The formulas for this are $x = x'\cos\theta - y'\sin\theta$ and $y = x'\sin\theta + y'\cos\theta$.
Plugging in our $\cos\theta$ and $\sin\theta$ values, we get:
$x = (3x' - 4y')/5$
$y = (4x' + 3y')/5$

I noticed a neat trick! The first part of the original equation, $16x^2 - 24xy + 9y^2$, is actually a perfect square: $(4x - 3y)^2$.
When I plugged in the $x'$ and $y'$ expressions into $(4x - 3y)$, I got:
$4((3x' - 4y')/5) - 3((4x' + 3y')/5)$
$= (12x' - 16y' - 12x' - 9y')/5 = (-25y')/5 = -5y'$.
So, the squared part becomes $(-5y')^2 = 25(y')^2$. See, no $x'$ or $x'y'$ terms here, which is just right for a parabola in its simplest form!

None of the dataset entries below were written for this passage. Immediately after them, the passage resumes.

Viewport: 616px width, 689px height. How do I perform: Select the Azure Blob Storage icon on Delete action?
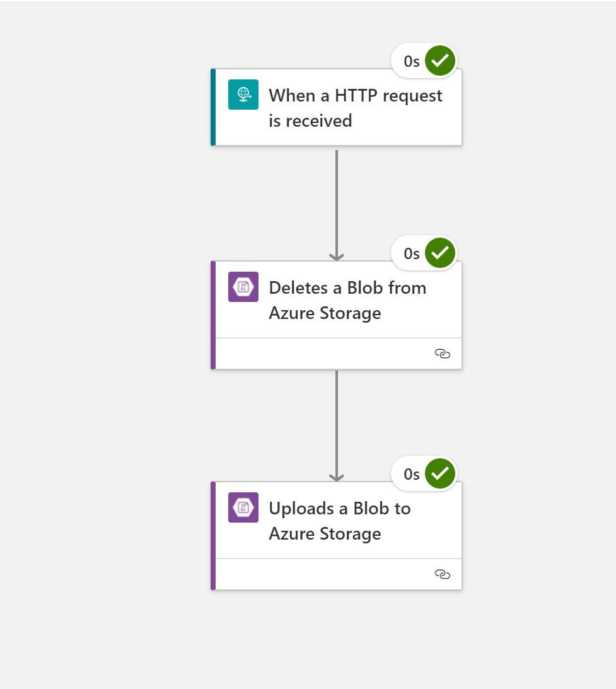click(x=243, y=287)
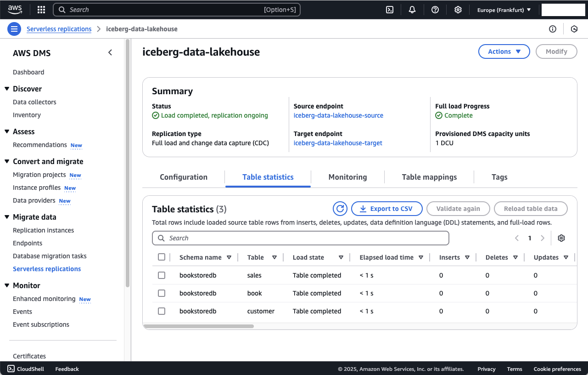Tick the select-all tables checkbox
The height and width of the screenshot is (375, 588).
click(162, 257)
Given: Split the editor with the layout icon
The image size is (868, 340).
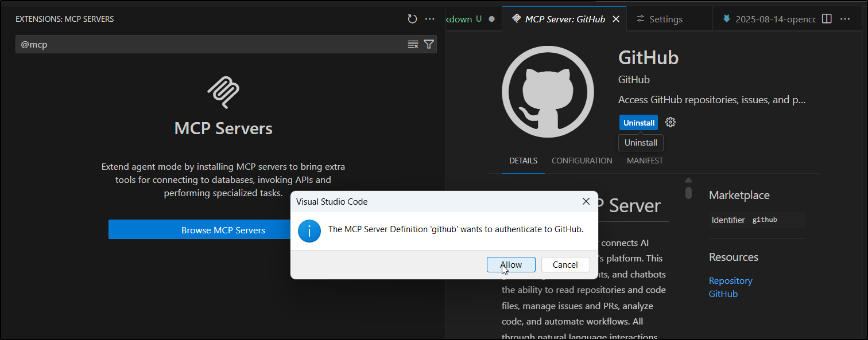Looking at the screenshot, I should coord(827,19).
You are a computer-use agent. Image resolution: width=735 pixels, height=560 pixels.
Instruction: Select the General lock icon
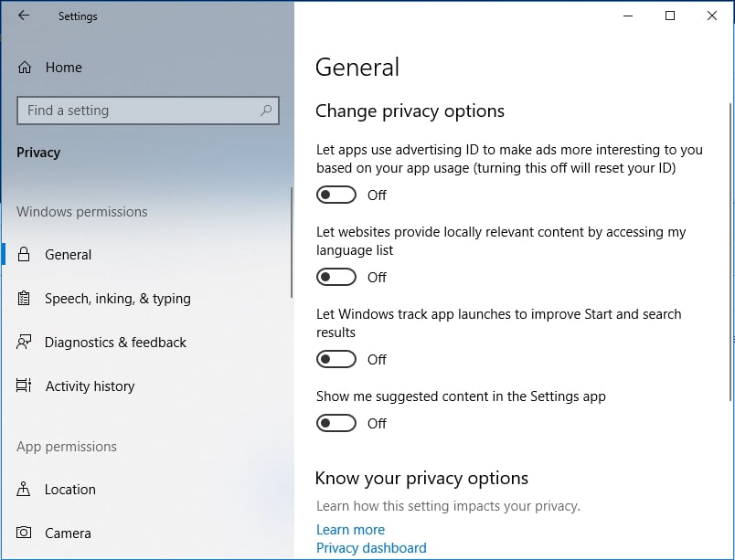(x=24, y=254)
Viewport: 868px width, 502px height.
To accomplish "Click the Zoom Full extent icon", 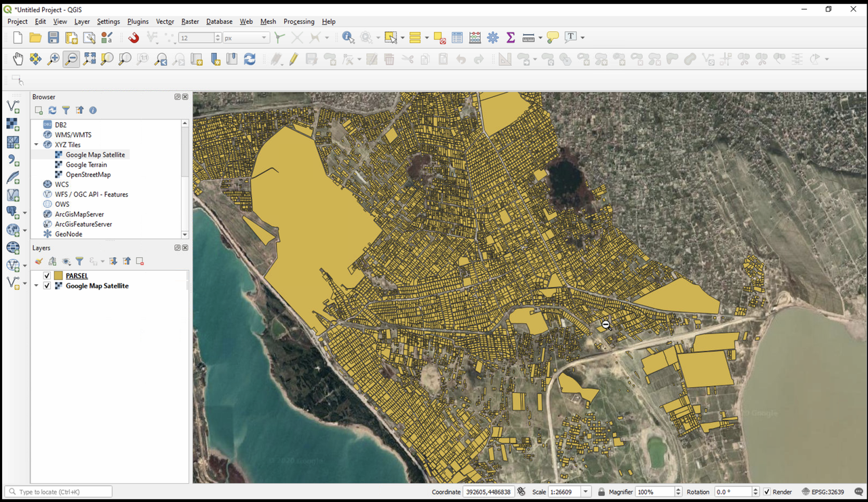I will pos(90,60).
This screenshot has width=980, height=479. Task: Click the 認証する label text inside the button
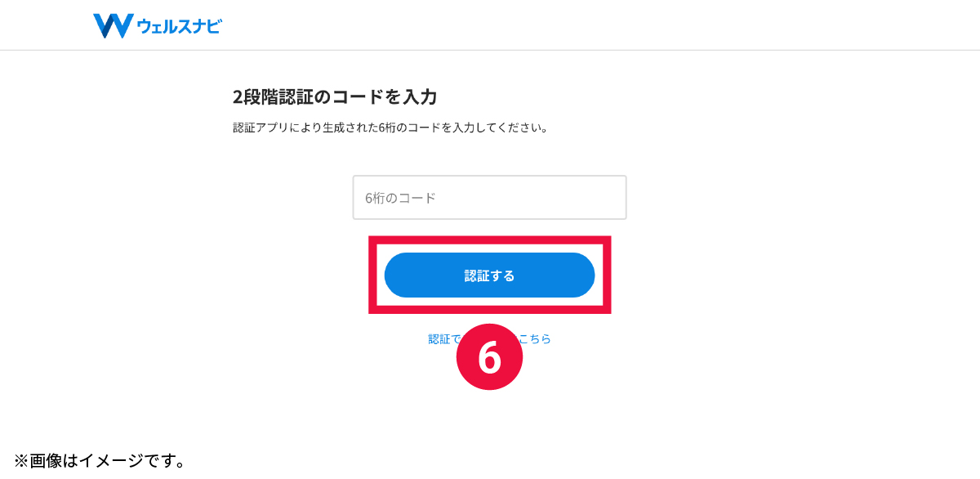click(x=489, y=275)
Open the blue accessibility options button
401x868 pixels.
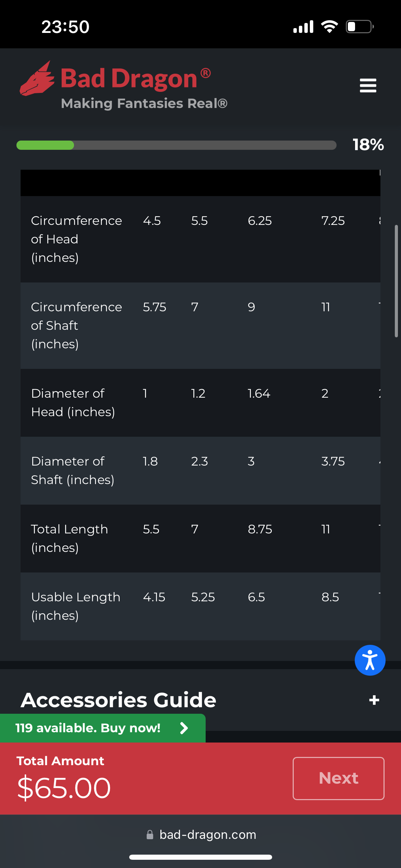click(370, 660)
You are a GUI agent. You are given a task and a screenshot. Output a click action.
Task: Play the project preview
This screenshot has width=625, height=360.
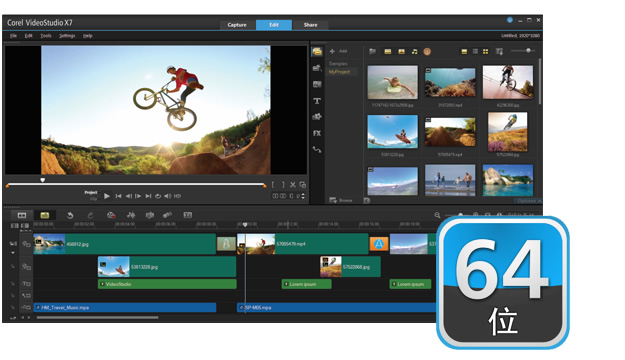(107, 196)
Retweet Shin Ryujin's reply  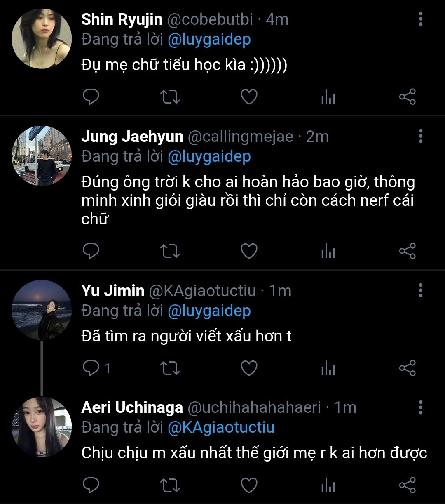(170, 97)
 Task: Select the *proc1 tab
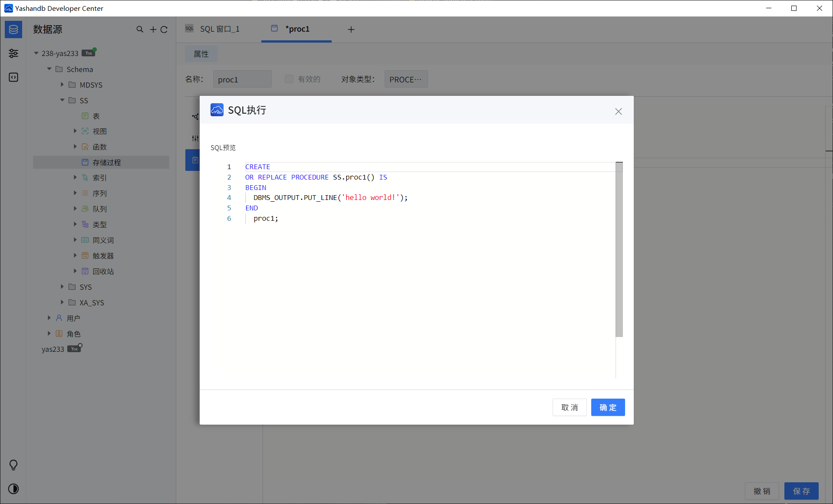(x=296, y=29)
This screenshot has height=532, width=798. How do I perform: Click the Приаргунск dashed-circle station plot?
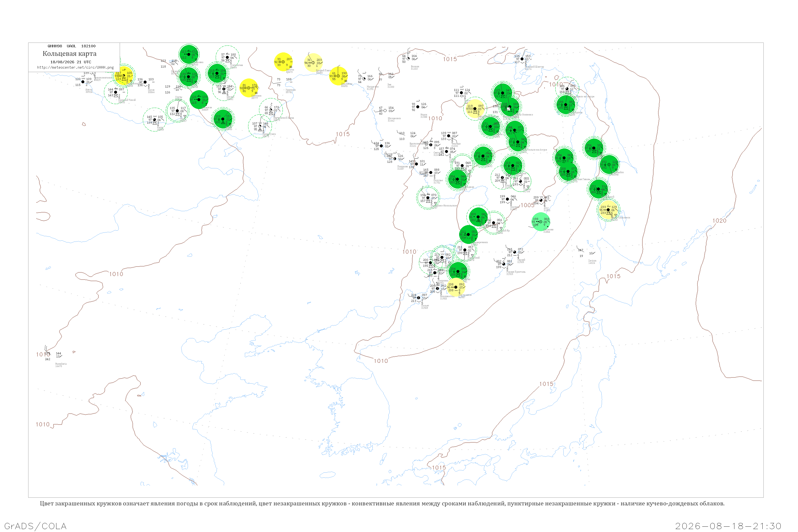coord(260,126)
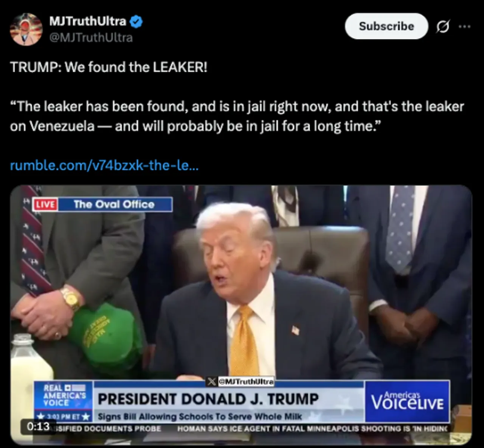Image resolution: width=484 pixels, height=448 pixels.
Task: Click the LIVE badge in video
Action: click(45, 205)
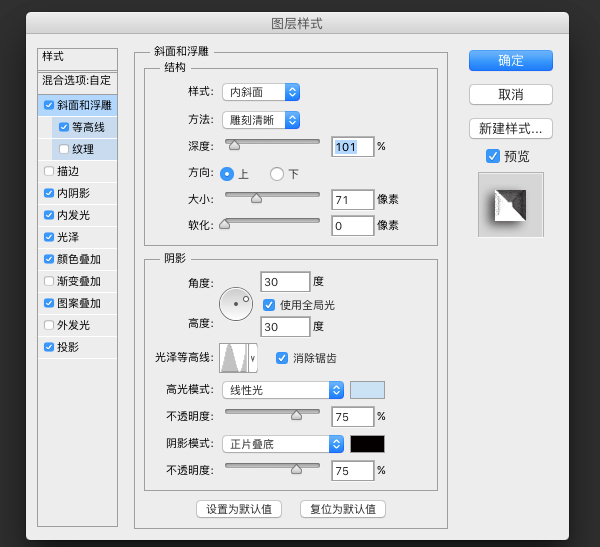Click the gloss contour curve thumbnail
The height and width of the screenshot is (547, 600).
tap(233, 357)
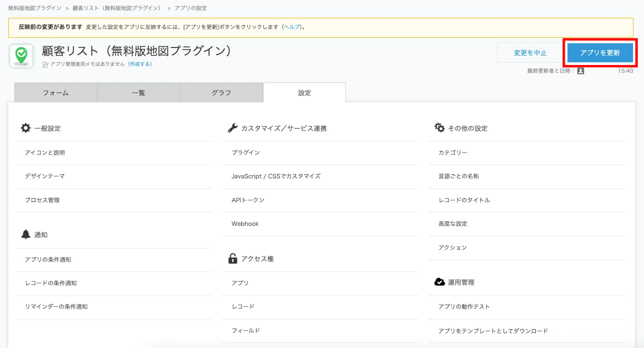644x348 pixels.
Task: Select the グラフ tab
Action: (221, 93)
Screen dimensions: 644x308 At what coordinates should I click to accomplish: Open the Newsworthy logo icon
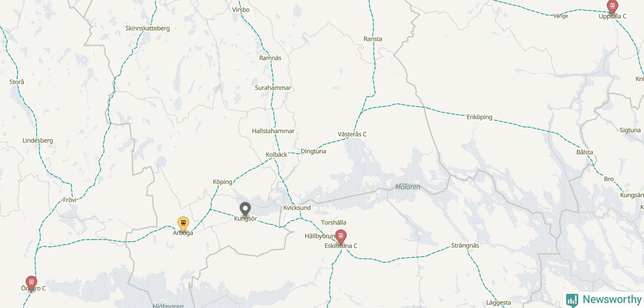(572, 300)
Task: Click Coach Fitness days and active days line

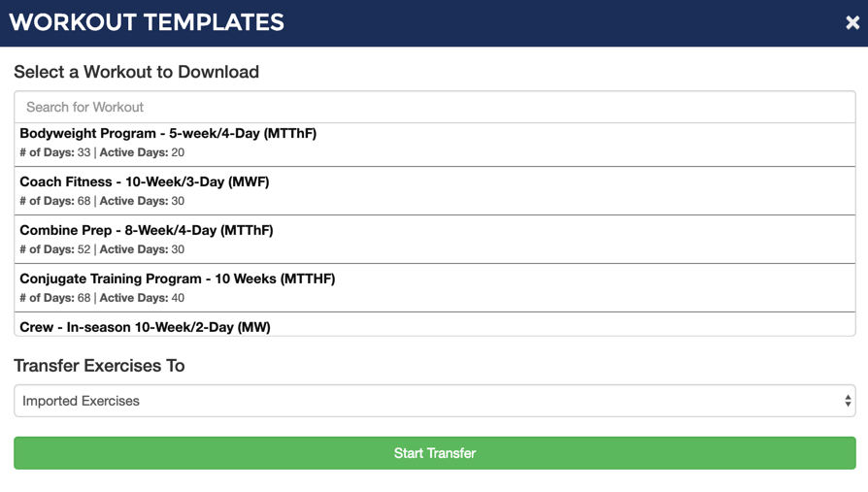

Then I substituted $x$ and $y$ into the rest of the equation: $-5x - 90y + 25$.
$-5((3x' - 4y')/5) - 90((4x' + 3y')/5) + 25$
$= -(3x' - 4y') - 18(4x' + 3y') + 25$
$= -3x' + 4y' - 72x' - 54y' + 25$
$= -75x' - 50y' + 25$.

Putting all the transformed parts together, the new equation in terms of $x'$ and $y'$ is:
$25(y')^2 - 75x' - 50y' + 25 = 0$.

To make it even simpler, I divided everything by 25:
$(y')^2 - 3x' - 2y' + 1 = 0$.
Then, I moved the $x'$ term to the other side and completed the square for the $y'$ terms (this helps us see the standard shape of the parabola!):
$(y'^2 - 2y' + 1) = 3x'$
$(y' - 1)^2 = 3x'$.

This is the standard form for a parabola!
It tells me some cool things about our parabola:
* The **vertex** (the very tip of the U-shape) is at $(x', y') = (0, 1)$ in our new, rotated coordinate system.
* The parabola **opens** in the direction of the positive $x'$ axis.
* The **axis of symmetry** (the line that cuts the parabola perfectly in half) is the line $y' = 1$.

Finally, to sketch the graph:
1. I'd start by drawing the regular $x$ and $y$ axes.
2. Then, I'd draw our new $x'$ and $y'$ axes. The $x'$ axis would be tilted up, making an angle $\theta$ with the $x$-axis, where the slope is $4/3$ (because $\sin\theta/\cos\theta = (4/5)/(3/5) = 4/3$).
3. I'd find the vertex at $(0, 1)$ on these new $x'y'$ axes. (If we put it back in the old $xy$ system, this point is at $(-4/5, 3/5)$).
4. Then, I'd draw the parabola opening along the positive $x'$ direction from that vertex, making sure it looks symmetrical around the line $y'=1$. It would look like a U-shape tilted sideways!